(Records from a pointing dataset)
>>>
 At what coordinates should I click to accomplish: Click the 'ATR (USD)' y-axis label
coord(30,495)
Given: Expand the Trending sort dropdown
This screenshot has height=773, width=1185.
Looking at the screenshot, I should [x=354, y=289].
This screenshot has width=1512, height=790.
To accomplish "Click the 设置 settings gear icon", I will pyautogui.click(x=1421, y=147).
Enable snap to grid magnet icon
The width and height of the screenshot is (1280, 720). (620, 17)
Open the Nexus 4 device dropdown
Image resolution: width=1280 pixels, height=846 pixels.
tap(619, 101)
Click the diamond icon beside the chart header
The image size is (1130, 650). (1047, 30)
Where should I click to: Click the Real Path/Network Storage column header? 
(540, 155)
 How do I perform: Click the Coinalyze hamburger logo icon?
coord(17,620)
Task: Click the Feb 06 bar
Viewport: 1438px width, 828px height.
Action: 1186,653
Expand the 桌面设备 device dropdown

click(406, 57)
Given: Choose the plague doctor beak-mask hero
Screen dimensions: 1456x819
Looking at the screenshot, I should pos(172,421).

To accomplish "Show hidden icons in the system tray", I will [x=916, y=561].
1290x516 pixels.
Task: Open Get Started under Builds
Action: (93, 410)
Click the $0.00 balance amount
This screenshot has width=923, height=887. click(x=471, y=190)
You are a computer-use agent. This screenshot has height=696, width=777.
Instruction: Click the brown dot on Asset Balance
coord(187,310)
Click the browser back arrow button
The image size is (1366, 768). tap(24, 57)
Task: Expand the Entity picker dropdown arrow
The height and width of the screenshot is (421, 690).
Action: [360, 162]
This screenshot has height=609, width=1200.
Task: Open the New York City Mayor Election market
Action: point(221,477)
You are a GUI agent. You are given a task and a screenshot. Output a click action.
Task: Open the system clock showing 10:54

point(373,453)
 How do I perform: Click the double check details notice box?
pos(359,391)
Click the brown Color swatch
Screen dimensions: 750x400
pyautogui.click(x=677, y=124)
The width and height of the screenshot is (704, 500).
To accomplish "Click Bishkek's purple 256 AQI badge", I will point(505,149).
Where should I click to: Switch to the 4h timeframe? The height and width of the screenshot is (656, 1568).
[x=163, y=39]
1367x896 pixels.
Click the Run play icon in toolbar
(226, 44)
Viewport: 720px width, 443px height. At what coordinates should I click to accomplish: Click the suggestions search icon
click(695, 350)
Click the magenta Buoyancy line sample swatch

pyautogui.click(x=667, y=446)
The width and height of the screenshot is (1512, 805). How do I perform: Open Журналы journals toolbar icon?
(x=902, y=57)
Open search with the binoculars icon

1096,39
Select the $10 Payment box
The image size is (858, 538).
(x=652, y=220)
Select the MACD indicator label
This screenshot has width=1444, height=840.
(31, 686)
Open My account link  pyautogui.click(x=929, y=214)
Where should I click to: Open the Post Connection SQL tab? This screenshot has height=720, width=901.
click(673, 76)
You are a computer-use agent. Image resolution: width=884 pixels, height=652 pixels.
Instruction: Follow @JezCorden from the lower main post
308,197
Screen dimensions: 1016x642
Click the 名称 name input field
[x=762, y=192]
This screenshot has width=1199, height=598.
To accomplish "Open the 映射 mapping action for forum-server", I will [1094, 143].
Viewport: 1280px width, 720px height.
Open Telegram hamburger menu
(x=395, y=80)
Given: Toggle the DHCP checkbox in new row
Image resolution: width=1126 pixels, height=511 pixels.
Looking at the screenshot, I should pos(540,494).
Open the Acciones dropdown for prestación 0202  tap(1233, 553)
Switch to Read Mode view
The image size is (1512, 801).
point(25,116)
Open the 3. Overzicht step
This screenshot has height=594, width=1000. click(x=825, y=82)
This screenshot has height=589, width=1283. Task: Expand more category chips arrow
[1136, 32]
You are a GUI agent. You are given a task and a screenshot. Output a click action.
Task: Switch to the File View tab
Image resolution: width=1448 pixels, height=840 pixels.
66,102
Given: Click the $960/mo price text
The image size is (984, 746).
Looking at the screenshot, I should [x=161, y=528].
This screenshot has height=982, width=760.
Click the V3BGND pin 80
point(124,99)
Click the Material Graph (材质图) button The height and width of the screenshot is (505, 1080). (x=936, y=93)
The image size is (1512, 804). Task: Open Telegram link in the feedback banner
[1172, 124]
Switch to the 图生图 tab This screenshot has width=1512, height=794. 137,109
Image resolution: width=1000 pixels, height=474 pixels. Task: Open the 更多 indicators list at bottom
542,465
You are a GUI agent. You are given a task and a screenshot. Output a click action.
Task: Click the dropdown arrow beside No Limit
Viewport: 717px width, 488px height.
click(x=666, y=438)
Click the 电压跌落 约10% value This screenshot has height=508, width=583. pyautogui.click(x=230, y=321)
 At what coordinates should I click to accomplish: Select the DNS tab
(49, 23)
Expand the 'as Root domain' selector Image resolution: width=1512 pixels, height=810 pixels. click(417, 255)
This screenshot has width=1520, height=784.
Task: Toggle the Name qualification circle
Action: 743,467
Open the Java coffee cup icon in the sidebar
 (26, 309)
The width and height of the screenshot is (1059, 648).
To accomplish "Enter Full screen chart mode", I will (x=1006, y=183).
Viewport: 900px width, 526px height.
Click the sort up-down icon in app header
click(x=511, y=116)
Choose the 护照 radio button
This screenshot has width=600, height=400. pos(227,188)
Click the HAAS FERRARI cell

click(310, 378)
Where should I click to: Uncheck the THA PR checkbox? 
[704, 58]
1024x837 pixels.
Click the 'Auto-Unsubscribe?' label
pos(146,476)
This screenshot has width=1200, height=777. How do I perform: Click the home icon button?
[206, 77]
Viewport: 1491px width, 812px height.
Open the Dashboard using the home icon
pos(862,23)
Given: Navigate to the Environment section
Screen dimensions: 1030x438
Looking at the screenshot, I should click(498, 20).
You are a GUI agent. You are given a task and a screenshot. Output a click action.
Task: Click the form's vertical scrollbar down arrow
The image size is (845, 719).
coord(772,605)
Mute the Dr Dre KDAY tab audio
<<<
:: WHAT THE EXERCISE ASKS ::
Return the lines of the listing above from the line containing "Open the 3. Overzicht step" up to and including the line containing "pos(862,23)", reproduced without any change.

:: RESULT FOR THIS EXERCISE ::
Open the 3. Overzicht step
This screenshot has height=594, width=1000. click(x=825, y=82)
This screenshot has height=589, width=1283. Task: Expand more category chips arrow
[1136, 32]
You are a GUI agent. You are given a task and a screenshot. Output a click action.
Task: Switch to the File View tab
Image resolution: width=1448 pixels, height=840 pixels.
66,102
Given: Click the $960/mo price text
The image size is (984, 746).
Looking at the screenshot, I should [x=161, y=528].
This screenshot has height=982, width=760.
Click the V3BGND pin 80
point(124,99)
Click the Material Graph (材质图) button The height and width of the screenshot is (505, 1080). (x=936, y=93)
The image size is (1512, 804). Task: Open Telegram link in the feedback banner
[1172, 124]
Switch to the 图生图 tab This screenshot has width=1512, height=794. 137,109
Image resolution: width=1000 pixels, height=474 pixels. Task: Open the 更多 indicators list at bottom
542,465
You are a GUI agent. You are given a task and a screenshot. Output a click action.
Task: Click the dropdown arrow beside No Limit
Viewport: 717px width, 488px height.
click(x=666, y=438)
Click the 电压跌落 约10% value This screenshot has height=508, width=583. pyautogui.click(x=230, y=321)
 At what coordinates should I click to accomplish: Select the DNS tab
(49, 23)
Expand the 'as Root domain' selector Image resolution: width=1512 pixels, height=810 pixels. click(417, 255)
This screenshot has width=1520, height=784.
Task: Toggle the Name qualification circle
Action: 743,467
Open the Java coffee cup icon in the sidebar
 (26, 309)
The width and height of the screenshot is (1059, 648).
To accomplish "Enter Full screen chart mode", I will (x=1006, y=183).
Viewport: 900px width, 526px height.
Click the sort up-down icon in app header
click(x=511, y=116)
Choose the 护照 radio button
This screenshot has width=600, height=400. pos(227,188)
Click the HAAS FERRARI cell

click(310, 378)
Where should I click to: Uncheck the THA PR checkbox? 
[704, 58]
1024x837 pixels.
Click the 'Auto-Unsubscribe?' label
pos(146,476)
This screenshot has width=1200, height=777. How do I perform: Click the home icon button?
[206, 77]
Viewport: 1491px width, 812px height.
Open the Dashboard using the home icon
pos(862,23)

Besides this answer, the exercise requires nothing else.